Related-Party Transactions with Grass
- Grass caused Rite Aid to fail to disclose his personal interest in three properties that Rite Aid leased as store locations. Rite Aid was obligated to disclose these interests as related party transactions. Even after press reports in early 1999 prompted Rite Aid to issue corrective disclosure regarding these matters, Grass continued to conceal and misrepresent the facts, which caused Rite Aid's corrective disclosures to be false.
- Grass never disclosed an additional series of transactions, in which he funneled $2.6 million from Rite Aid to a partnership controlled by Grass and a relative. The partnership used $1.8 million of these funds to purchase an 83-acre site intended for a new headquarters for Rite Aid. Rite Aid subsequently paid over $1 million in costs related to this site even though it was owned by the partnership, and not by Rite Aid. After press reports raised questions about this site, Grass transferred $2.9 million back to Rite Aid from a personal bank account, but continued to conceal the series of transactions from Rite Aid's Board.
Fabrication of Minutes by Grass
- In September 1999, when Rite Aid was in perilous financial condition, and in order to obtain a bank line of credit to keep the company afloat, Grass caused minutes to be prepared for a meeting of Rite Aid's Finance Committee, stating that the Committee had authorized the pledge of Rite Aid's stock in PCS Health Systems Inc. as collateral.
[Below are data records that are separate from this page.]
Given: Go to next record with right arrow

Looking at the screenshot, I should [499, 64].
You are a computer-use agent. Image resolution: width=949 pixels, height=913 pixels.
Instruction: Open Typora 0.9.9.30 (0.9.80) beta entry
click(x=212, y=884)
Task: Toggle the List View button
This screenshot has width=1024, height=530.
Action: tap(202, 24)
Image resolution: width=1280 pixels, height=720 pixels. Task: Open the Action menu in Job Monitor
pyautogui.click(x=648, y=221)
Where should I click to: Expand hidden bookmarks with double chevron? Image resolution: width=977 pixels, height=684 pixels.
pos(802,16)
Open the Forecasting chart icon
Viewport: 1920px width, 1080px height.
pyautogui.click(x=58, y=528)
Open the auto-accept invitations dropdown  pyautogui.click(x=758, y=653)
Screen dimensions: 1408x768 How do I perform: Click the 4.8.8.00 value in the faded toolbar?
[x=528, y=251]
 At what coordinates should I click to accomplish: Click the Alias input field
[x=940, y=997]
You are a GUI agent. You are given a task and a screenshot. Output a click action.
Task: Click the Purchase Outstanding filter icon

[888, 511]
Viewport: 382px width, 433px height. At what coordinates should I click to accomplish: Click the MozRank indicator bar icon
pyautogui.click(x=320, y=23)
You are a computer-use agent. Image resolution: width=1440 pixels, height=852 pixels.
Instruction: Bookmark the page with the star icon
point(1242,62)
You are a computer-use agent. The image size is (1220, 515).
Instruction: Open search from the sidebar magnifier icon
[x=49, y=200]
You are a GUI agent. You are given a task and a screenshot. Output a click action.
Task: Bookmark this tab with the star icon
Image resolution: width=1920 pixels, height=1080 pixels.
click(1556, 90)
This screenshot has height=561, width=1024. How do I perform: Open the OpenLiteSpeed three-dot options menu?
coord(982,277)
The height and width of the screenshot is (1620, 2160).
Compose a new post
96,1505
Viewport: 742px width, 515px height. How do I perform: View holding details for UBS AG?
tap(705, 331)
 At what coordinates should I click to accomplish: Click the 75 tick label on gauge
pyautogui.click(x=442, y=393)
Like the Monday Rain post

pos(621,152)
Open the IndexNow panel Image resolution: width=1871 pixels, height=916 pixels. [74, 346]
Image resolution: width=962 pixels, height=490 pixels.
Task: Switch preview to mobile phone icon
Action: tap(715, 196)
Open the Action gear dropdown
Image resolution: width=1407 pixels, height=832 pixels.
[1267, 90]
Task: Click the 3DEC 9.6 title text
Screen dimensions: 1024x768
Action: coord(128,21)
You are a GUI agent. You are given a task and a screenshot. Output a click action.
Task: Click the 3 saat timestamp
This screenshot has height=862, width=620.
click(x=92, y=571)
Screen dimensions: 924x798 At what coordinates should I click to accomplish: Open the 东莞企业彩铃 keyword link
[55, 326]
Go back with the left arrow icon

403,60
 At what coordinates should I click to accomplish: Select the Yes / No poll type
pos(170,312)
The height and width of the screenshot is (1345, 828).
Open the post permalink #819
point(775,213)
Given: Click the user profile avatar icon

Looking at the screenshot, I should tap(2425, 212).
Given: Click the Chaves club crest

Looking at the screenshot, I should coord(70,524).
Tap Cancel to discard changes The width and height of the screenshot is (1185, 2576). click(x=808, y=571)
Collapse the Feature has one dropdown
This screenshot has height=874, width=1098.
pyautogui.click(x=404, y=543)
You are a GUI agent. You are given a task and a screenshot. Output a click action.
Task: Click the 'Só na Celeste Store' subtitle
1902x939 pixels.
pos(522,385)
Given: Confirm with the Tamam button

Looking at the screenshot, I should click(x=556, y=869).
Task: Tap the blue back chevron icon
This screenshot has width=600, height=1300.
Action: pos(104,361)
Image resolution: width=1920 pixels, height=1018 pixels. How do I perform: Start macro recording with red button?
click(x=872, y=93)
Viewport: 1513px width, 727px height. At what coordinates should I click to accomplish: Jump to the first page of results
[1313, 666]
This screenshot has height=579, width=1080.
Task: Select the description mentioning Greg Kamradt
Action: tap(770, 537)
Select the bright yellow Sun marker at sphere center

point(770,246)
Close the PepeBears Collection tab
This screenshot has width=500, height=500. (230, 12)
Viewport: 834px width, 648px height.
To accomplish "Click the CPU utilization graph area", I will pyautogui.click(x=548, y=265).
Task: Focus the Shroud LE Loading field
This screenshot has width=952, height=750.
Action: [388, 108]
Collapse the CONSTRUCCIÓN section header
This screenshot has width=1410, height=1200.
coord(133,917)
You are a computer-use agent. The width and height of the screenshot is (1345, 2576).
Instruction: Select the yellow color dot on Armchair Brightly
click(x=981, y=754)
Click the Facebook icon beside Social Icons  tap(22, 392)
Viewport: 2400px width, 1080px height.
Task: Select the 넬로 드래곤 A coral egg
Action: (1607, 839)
Grass signed these minutes even though he knew that no such meeting occurred and the pledge was not authorized.
In the injunctive action, the Commission charges Grass, Bergonzi and Brown with violations of Section 17(a) of the Securities Act of 1933; Sections 10(b) and 13(b)(5) of the Securities Exchange Act of 1934 and Rules 10b-5, 13b2-1 and 13b2-2 thereunder; and, as controlling persons of Rite Aid, Sections 13(a) and 13(b)(2) of the Exchange Act and Rules 12b-20 and 13a-1 thereunder. The complaint also charges Bergonzi, as a controlling person, with violations of Rule 13a-13 under the Exchange Act; and charges Grass and Brown, as controlling persons, with violations of Section 14(a) of the Exchange Act and Rules 13a-11 and 14a-9(a) thereunder.
The settled cease-and-desist proceeding against Rite Aid, in which the company neither admits nor denies the Commission's findings, makes findings that Rite Aid violated Sections 13(a) and 13(b)(2) of the Exchange Act and Rules 12b-20, 13a-1 and 13a-13 thereunder. In the settled cease-and-desist proceeding against Noonan, in which Noonan neither admits nor denies the Commission's findings, the Commission finds that Noonan violated Section 10(b) of the Exchange Act and Rule 10b-5 thereunder and caused violations of Sections 13(a) and 13(b)(2) of the Exchange Act and Rules 12b-20, 13a-1 and 13a-13 thereunder. Both respondents are ordered to cease and desist from future violations. In determining the appropriate resolution of these proceedings, the Commission considered the substantial cooperation provided by Rite Aid and Noonan in the investigation of this matter.
The Commission acknowledges the invaluable assistance it received in this investigation from the Office of Thomas A. Marino, the U. S. Attorney for the Middle District of Pennsylvania, and the Federal Bureau of Investigation.